(Ed: originally listed here as per Len's version of parentage. Original Luther document checked(see below) and correction made here.)
Note from Derek Butcher 22/07/15.
Those who watch the BCR will have noticed a new addition by the name of T. 'Catracho'.
It is very similar to T. xcorrealei. To me they are the same
allowing for differences in natural hybrids but that is only my opinion.
Just keep it in mind.
Harry Luther, 1981
Tillandsia X correalei Luther, hyb. nov. - Selbyana 5(3–4) 310–314 (1981)
Hybrida naturalis e Tillandsia fasciculata Sw. et T. hondurensi Rauh inter parentes media.
Plant stemless, flowering to 26 cm high, leaves very densely rosulate,
Sheaths ample, elliptic-ovate, castaneous toward the base;
Blades narrowly triangular , 1.2-1.5 cm wide, stiffly spreading;
Scape bracts much exceeding the internodes, the lower foliaceous, the upper broadly ovate;
Inflorescence digitate with 2 few-flowered spikes, the lateral spike distichous flowered, the apical spike polystichous flowered;
Floral bracts rather thin, nerved, yellow tipped red, lepidote toward their apex, floral bracts of the lateral spike carinate, 3:5 cm long, floral bracts of the apical spike ecarinate, 2.8 to 3.4 cm long;
Sepals to 3 cm long, posteriorly carinate, connate about half the length;
Corolla tubular to 5.5 cm long, purple;
Stamens and style exserted.
Etymology: The specific name honors the collector, Steve Correale of Miami, Florida who first discovered this plant.

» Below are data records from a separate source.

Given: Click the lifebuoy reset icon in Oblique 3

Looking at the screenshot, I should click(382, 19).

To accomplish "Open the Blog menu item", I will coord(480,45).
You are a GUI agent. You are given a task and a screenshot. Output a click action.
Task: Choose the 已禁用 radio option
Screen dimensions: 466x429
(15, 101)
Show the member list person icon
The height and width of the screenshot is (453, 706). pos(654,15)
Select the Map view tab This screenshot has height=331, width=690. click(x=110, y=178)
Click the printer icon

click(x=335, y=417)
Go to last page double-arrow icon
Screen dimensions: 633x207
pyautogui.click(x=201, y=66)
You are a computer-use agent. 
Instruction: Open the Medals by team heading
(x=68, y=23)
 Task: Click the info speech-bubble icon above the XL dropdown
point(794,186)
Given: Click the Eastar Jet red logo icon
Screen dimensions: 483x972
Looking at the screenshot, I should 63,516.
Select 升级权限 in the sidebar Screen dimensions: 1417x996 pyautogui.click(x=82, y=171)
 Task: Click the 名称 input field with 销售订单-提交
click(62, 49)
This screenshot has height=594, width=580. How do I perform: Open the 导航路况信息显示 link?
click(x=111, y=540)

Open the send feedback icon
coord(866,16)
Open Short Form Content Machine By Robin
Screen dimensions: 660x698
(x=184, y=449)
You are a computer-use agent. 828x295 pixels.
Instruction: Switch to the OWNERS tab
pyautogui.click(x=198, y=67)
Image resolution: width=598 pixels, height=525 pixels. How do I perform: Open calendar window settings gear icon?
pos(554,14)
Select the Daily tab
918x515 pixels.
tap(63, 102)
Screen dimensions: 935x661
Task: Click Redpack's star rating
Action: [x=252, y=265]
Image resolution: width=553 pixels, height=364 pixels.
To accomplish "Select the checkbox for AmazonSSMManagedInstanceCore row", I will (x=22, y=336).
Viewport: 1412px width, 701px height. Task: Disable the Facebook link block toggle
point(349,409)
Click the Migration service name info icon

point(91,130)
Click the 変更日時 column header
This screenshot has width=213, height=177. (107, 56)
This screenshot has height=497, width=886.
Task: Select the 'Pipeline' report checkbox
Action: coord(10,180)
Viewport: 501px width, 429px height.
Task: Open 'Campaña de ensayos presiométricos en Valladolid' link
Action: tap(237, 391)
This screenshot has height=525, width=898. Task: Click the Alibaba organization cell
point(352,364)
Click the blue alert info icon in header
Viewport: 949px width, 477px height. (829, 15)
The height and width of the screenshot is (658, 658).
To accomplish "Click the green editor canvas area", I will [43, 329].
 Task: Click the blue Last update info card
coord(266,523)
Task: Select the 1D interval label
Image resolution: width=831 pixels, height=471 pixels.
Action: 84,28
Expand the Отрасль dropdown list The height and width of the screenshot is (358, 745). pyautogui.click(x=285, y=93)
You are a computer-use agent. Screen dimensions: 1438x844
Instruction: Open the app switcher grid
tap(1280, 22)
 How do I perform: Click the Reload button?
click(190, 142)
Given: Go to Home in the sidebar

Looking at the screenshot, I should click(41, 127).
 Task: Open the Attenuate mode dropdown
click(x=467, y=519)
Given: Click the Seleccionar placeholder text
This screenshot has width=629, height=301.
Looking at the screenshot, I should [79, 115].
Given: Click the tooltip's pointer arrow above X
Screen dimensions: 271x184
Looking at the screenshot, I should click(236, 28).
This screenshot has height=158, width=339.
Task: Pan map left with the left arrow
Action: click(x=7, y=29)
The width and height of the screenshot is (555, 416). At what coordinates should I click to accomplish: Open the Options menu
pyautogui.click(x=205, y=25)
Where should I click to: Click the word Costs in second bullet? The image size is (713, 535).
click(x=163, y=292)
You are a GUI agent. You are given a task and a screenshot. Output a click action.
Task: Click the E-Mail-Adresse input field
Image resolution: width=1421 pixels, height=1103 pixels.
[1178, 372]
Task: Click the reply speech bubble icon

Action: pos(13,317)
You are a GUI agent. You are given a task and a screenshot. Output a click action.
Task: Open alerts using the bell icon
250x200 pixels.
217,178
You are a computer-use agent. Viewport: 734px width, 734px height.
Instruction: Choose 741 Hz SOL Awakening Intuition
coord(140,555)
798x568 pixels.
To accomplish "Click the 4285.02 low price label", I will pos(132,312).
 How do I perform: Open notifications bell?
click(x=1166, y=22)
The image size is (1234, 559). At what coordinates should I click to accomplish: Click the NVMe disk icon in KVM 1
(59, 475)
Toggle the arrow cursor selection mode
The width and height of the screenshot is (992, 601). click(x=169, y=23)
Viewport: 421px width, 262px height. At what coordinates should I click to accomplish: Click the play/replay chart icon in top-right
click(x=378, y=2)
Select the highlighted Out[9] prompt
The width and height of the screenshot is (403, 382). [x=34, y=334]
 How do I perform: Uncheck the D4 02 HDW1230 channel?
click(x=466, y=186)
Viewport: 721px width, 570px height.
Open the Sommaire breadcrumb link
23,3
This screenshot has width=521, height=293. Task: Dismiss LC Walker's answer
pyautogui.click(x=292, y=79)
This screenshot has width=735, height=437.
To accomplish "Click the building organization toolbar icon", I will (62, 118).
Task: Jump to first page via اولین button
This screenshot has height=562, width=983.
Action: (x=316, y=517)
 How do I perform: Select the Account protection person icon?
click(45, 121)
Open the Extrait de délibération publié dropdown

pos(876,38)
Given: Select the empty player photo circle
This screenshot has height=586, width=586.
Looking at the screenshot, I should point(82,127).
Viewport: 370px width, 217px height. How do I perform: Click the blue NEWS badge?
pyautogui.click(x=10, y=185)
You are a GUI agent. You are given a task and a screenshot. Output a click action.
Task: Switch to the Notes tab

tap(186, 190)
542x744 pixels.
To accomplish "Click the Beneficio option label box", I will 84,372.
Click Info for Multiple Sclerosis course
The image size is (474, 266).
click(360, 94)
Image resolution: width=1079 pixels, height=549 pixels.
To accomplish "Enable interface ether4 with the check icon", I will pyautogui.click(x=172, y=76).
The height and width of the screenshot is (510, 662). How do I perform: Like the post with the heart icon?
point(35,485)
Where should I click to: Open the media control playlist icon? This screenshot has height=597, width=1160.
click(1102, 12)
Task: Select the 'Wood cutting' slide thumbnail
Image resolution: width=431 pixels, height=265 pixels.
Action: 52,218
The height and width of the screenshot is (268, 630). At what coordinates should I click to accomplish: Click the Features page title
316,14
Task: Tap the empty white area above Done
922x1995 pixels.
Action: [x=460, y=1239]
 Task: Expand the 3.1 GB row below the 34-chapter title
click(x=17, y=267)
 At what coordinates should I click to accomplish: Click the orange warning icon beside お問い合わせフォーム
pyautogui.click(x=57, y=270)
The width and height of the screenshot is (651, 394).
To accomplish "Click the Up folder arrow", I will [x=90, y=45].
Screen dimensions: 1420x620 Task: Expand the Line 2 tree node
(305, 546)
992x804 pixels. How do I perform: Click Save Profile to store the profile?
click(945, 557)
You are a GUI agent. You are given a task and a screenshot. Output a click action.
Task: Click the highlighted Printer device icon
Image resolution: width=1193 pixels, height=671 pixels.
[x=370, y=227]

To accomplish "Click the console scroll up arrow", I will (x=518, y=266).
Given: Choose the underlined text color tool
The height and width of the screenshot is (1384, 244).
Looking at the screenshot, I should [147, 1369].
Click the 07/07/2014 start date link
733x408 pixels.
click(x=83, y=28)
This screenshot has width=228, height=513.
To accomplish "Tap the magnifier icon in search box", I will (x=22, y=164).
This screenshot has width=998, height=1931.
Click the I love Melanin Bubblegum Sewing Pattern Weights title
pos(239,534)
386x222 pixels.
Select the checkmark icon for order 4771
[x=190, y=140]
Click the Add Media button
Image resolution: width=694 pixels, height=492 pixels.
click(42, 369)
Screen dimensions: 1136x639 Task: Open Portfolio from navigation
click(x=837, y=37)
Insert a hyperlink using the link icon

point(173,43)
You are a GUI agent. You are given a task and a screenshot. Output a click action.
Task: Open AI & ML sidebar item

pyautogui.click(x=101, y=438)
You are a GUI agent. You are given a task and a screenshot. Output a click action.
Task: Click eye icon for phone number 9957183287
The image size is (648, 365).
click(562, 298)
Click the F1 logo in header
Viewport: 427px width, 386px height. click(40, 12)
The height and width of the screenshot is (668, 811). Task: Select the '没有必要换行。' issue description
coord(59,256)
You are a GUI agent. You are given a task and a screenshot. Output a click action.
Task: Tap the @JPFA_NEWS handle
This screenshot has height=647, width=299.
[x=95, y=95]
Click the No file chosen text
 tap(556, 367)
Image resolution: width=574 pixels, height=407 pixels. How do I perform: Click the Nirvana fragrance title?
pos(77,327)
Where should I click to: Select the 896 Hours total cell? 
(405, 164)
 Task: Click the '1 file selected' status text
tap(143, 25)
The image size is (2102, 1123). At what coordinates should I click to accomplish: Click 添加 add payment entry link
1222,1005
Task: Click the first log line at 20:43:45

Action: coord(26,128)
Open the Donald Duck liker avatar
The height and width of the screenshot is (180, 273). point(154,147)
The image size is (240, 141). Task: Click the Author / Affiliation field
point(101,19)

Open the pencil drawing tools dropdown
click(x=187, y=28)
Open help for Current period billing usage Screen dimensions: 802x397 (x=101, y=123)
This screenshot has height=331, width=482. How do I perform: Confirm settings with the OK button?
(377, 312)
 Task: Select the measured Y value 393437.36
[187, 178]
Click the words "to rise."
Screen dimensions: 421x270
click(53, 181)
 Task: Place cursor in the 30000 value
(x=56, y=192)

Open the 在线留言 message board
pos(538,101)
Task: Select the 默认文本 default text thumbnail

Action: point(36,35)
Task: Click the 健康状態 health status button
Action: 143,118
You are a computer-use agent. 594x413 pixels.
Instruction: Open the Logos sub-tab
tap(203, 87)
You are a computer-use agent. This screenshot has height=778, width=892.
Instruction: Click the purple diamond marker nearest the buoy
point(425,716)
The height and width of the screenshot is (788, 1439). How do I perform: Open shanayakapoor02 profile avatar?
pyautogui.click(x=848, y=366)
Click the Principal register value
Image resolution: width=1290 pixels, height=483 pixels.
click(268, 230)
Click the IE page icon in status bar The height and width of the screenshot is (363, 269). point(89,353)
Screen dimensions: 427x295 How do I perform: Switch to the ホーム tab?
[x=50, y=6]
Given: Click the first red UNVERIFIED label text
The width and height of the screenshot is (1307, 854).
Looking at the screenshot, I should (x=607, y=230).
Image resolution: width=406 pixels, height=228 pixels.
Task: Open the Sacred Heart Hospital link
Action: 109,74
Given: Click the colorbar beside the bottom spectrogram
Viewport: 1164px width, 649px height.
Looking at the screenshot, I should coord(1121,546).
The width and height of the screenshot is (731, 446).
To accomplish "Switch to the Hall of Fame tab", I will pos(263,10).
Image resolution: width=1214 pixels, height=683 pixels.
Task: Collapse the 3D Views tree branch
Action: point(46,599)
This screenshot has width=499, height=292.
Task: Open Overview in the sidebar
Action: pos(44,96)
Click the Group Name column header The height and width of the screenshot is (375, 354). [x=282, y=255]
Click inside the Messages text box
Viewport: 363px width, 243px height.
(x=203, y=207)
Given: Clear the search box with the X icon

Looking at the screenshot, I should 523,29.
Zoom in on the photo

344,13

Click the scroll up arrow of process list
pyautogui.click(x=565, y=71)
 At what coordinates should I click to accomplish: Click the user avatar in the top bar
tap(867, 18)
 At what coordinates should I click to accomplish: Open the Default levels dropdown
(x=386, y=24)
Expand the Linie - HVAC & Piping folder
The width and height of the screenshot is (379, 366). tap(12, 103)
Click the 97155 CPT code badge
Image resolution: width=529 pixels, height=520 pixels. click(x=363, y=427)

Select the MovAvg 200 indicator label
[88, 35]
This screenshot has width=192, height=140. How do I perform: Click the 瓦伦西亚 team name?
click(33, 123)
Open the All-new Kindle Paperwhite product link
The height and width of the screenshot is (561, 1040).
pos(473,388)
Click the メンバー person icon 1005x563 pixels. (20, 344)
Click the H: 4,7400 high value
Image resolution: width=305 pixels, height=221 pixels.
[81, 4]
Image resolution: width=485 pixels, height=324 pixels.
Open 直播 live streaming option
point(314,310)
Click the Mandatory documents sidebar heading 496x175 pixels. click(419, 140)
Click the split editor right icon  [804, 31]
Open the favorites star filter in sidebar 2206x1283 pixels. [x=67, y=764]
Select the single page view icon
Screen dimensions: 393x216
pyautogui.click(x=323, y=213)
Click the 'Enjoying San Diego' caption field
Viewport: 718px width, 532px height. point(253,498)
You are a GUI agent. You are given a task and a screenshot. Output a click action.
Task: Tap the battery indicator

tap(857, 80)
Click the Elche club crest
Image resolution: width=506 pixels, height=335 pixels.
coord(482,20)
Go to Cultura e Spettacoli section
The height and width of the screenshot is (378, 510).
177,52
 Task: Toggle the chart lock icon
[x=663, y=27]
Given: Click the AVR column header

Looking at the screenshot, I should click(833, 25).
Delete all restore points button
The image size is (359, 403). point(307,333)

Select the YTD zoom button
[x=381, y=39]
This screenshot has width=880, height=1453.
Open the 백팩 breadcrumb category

Type. HONDURAS: MORAZON; Valley of the Angels, alt. ca. 7000 feet, March 1982, S. A. Correale s.n. (Holotype: SEL).
This interesting plant is nearly intermediate between its supposed parents which are sympatric at the type locality ( ! S. Correale). The relatively small, densely foliaged rosette most resembles Tillandsia hondurensis Rauh in habit but is somewhat larger than the average for this species. The inflorescence differs from T. hondurensis by being branched and much exserted from the rosette and by having at least the lateral spike with distichously arranged flowers. From T. fasciculata Sw. this plant can be contrasted by the partially polystichously flowered inflorescence and shortened, few-flowered spikes.